▶ **Task to complete**
Please copy the rows below word for word, from the line containing "Task: Click the green 添加 button" through the line containing "Go back via", including both of those lines.

[Rows from a data collection]
Begin

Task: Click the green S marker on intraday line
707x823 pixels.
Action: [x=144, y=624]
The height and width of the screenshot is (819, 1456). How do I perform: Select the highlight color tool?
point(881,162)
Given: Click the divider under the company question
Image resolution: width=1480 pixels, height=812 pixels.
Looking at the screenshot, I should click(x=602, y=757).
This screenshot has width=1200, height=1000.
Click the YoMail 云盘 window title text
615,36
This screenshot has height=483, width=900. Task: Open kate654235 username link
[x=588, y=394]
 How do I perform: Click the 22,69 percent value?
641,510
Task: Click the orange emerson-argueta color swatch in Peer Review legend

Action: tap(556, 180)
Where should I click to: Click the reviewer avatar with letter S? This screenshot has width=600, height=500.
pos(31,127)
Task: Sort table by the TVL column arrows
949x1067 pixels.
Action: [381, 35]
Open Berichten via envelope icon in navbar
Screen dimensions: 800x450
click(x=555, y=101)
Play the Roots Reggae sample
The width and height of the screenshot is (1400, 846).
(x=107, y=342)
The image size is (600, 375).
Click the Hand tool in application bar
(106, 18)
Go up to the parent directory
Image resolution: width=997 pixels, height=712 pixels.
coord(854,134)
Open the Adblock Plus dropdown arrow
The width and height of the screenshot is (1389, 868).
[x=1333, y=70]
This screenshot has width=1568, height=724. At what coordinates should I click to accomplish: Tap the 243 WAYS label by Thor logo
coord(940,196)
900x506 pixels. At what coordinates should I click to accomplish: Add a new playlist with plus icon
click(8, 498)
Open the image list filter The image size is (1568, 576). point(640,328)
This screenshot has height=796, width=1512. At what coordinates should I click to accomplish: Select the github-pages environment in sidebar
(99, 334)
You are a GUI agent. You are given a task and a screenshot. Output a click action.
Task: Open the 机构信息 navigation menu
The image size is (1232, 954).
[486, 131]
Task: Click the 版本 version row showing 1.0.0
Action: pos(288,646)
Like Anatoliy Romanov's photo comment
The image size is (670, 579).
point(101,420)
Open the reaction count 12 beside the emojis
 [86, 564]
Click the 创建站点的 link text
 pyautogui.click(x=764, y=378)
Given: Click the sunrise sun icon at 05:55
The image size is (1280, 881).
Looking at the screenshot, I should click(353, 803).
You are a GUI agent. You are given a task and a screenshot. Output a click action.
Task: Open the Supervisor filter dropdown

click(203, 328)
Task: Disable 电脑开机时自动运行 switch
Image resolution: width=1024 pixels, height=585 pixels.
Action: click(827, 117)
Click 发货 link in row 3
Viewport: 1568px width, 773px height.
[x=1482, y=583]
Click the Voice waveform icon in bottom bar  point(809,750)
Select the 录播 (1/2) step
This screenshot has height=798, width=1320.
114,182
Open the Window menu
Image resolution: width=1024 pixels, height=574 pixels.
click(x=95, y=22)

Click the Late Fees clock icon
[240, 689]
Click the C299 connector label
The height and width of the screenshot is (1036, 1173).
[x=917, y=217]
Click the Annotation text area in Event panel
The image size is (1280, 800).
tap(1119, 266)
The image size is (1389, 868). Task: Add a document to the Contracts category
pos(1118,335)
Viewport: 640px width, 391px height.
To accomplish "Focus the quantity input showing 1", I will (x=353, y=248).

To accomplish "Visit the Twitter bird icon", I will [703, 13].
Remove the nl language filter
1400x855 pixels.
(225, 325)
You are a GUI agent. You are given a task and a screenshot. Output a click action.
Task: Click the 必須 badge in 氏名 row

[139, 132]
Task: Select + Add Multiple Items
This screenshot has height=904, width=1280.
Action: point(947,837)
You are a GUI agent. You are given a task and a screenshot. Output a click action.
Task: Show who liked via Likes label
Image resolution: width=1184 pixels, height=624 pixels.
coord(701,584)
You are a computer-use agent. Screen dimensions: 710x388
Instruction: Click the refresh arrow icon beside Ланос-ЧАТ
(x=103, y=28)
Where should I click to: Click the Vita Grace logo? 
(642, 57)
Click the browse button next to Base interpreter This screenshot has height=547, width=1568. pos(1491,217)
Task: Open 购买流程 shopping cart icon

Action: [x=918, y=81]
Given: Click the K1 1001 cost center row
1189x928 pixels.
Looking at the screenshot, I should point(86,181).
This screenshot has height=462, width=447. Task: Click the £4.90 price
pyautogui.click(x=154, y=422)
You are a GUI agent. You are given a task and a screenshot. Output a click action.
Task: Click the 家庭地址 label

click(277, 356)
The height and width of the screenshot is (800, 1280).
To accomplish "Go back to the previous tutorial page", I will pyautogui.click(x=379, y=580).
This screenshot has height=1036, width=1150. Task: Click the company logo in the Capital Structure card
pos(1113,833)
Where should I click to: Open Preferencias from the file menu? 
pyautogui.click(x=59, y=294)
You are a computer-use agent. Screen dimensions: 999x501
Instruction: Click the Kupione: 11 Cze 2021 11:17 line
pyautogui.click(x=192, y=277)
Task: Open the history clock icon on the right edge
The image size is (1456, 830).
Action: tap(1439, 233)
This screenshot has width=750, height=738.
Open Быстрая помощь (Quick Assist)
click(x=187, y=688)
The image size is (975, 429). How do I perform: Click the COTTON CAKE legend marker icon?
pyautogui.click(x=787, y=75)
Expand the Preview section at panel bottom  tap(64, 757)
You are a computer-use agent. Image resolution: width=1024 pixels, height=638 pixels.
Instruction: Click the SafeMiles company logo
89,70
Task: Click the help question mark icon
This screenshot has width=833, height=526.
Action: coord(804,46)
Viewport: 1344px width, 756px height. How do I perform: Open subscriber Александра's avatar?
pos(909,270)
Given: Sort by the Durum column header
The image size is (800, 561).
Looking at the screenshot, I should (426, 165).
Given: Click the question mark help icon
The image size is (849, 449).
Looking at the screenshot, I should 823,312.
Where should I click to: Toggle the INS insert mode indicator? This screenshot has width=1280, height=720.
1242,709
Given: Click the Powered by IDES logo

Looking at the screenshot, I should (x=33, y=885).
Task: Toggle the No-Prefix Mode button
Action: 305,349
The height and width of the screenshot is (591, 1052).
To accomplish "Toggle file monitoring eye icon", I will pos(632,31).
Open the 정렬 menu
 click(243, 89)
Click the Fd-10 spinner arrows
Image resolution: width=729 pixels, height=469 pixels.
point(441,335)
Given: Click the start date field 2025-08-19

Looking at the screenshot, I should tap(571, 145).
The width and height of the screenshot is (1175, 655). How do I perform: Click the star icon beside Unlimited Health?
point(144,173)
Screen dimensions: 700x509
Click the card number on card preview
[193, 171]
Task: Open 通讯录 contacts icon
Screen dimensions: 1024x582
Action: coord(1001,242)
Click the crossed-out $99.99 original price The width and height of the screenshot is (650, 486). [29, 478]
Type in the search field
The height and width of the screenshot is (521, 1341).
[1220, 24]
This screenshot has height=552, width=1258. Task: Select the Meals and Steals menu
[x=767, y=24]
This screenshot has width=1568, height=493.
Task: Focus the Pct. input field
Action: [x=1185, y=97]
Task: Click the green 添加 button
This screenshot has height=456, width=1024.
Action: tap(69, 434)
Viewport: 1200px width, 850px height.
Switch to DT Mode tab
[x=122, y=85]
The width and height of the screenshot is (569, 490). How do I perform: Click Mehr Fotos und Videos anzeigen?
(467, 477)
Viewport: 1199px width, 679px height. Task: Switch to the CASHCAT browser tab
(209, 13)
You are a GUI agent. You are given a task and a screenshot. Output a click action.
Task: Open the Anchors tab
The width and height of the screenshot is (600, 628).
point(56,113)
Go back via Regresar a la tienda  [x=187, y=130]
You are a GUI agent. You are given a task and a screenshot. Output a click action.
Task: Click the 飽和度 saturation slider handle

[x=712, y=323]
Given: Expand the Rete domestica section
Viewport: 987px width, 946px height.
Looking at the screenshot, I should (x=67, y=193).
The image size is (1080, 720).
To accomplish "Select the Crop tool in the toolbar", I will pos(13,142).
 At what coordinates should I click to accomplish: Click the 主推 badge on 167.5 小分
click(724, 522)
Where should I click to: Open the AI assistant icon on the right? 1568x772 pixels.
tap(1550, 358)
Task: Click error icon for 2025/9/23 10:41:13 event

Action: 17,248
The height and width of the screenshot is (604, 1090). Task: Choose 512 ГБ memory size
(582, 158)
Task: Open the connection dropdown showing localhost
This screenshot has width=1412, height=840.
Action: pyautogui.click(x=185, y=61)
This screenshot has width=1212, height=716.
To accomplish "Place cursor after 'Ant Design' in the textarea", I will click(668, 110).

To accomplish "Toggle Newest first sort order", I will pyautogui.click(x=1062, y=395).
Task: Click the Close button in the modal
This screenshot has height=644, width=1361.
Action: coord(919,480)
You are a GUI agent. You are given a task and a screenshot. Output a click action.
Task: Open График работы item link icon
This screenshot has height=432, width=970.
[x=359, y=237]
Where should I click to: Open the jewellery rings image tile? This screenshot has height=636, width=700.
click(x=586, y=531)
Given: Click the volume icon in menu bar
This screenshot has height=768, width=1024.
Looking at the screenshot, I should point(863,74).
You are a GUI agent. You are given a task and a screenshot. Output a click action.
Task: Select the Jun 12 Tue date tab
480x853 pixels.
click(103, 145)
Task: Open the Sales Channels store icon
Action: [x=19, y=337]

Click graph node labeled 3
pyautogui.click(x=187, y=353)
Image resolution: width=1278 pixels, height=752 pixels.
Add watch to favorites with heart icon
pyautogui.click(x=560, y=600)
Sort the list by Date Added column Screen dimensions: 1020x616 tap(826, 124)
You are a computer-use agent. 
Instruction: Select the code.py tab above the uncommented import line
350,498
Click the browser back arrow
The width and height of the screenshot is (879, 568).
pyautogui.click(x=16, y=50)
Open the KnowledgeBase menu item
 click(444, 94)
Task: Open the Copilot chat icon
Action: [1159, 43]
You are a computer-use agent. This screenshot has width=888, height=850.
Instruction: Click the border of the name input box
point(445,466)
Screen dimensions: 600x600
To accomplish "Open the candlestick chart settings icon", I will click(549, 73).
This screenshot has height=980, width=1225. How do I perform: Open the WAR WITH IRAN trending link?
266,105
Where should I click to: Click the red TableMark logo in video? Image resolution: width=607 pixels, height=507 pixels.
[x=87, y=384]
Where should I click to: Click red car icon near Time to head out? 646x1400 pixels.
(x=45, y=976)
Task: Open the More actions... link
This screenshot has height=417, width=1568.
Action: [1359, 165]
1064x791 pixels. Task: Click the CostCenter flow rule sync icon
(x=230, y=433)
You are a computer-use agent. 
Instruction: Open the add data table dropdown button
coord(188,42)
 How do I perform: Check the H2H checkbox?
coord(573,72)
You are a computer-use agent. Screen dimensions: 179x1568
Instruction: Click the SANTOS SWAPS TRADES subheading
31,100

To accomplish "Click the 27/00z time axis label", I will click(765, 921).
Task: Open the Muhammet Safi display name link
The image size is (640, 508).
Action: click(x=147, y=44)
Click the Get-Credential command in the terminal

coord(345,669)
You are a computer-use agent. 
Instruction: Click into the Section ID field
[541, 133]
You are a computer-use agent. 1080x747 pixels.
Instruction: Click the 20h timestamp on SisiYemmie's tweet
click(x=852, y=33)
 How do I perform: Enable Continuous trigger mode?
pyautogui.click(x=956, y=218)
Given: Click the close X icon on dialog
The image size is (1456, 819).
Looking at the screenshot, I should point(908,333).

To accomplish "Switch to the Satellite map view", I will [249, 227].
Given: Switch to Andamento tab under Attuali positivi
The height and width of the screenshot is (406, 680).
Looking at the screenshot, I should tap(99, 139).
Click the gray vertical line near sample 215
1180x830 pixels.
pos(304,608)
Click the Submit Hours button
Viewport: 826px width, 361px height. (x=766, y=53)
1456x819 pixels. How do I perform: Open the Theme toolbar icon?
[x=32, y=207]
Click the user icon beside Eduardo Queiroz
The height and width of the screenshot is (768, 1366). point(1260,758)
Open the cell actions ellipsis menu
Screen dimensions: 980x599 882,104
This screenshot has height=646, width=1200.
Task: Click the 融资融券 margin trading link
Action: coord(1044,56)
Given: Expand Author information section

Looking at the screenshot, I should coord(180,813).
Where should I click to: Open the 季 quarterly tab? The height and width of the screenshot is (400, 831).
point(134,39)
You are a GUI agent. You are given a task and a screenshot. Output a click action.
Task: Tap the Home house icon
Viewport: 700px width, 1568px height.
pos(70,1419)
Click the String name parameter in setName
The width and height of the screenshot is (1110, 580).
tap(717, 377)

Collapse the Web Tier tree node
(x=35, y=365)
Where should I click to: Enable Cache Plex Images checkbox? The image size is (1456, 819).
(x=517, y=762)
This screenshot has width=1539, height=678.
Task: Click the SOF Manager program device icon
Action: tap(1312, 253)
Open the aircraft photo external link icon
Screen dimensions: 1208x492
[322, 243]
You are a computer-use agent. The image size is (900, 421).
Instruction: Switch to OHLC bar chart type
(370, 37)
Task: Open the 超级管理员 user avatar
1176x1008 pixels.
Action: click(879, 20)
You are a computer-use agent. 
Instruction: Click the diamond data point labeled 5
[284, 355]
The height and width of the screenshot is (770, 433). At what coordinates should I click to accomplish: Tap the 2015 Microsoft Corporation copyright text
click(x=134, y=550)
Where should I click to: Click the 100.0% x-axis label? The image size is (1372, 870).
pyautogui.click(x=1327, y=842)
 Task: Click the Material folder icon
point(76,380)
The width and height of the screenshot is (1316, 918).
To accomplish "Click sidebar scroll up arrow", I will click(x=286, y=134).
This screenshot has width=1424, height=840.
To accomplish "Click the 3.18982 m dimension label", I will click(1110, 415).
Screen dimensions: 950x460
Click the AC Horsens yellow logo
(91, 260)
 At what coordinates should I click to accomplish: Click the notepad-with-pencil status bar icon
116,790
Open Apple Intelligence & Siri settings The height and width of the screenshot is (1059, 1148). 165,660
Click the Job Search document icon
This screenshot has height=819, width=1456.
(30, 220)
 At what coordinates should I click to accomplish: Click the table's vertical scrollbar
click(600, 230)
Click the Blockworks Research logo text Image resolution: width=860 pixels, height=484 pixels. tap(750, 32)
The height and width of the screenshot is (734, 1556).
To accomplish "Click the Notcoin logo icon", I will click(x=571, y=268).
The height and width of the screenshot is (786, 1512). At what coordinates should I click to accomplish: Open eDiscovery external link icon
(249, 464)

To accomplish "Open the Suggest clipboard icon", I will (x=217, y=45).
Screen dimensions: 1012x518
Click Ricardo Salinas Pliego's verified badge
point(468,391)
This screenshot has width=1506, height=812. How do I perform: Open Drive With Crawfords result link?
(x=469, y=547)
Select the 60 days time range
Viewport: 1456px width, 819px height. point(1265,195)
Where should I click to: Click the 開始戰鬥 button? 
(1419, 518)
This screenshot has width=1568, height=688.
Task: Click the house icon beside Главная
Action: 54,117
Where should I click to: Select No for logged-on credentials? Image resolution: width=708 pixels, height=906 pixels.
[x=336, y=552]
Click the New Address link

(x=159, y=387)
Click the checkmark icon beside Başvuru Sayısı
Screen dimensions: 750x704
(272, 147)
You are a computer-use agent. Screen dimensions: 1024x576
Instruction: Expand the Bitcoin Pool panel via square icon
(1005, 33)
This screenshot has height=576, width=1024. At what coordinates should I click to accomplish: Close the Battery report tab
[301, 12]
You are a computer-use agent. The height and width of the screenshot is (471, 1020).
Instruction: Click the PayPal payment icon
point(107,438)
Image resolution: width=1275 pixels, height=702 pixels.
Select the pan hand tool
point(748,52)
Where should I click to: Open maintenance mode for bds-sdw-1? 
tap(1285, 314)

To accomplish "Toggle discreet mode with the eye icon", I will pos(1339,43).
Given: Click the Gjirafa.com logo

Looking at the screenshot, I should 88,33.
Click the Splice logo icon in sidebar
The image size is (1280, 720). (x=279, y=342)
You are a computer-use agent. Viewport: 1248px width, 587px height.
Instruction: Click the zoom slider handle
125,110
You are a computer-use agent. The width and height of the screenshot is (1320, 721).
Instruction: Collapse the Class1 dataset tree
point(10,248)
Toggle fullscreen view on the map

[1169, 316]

End

▶ **Result of this exercise**
Task: Click the green 添加 button
This screenshot has height=456, width=1024.
Action: tap(69, 434)
Viewport: 1200px width, 850px height.
Switch to DT Mode tab
[x=122, y=85]
The width and height of the screenshot is (569, 490). How do I perform: Click Mehr Fotos und Videos anzeigen?
(467, 477)
Viewport: 1199px width, 679px height. Task: Switch to the CASHCAT browser tab
(209, 13)
You are a GUI agent. You are given a task and a screenshot. Output a click action.
Task: Open the Anchors tab
The width and height of the screenshot is (600, 628).
point(56,113)
Go back via Regresar a la tienda  [x=187, y=130]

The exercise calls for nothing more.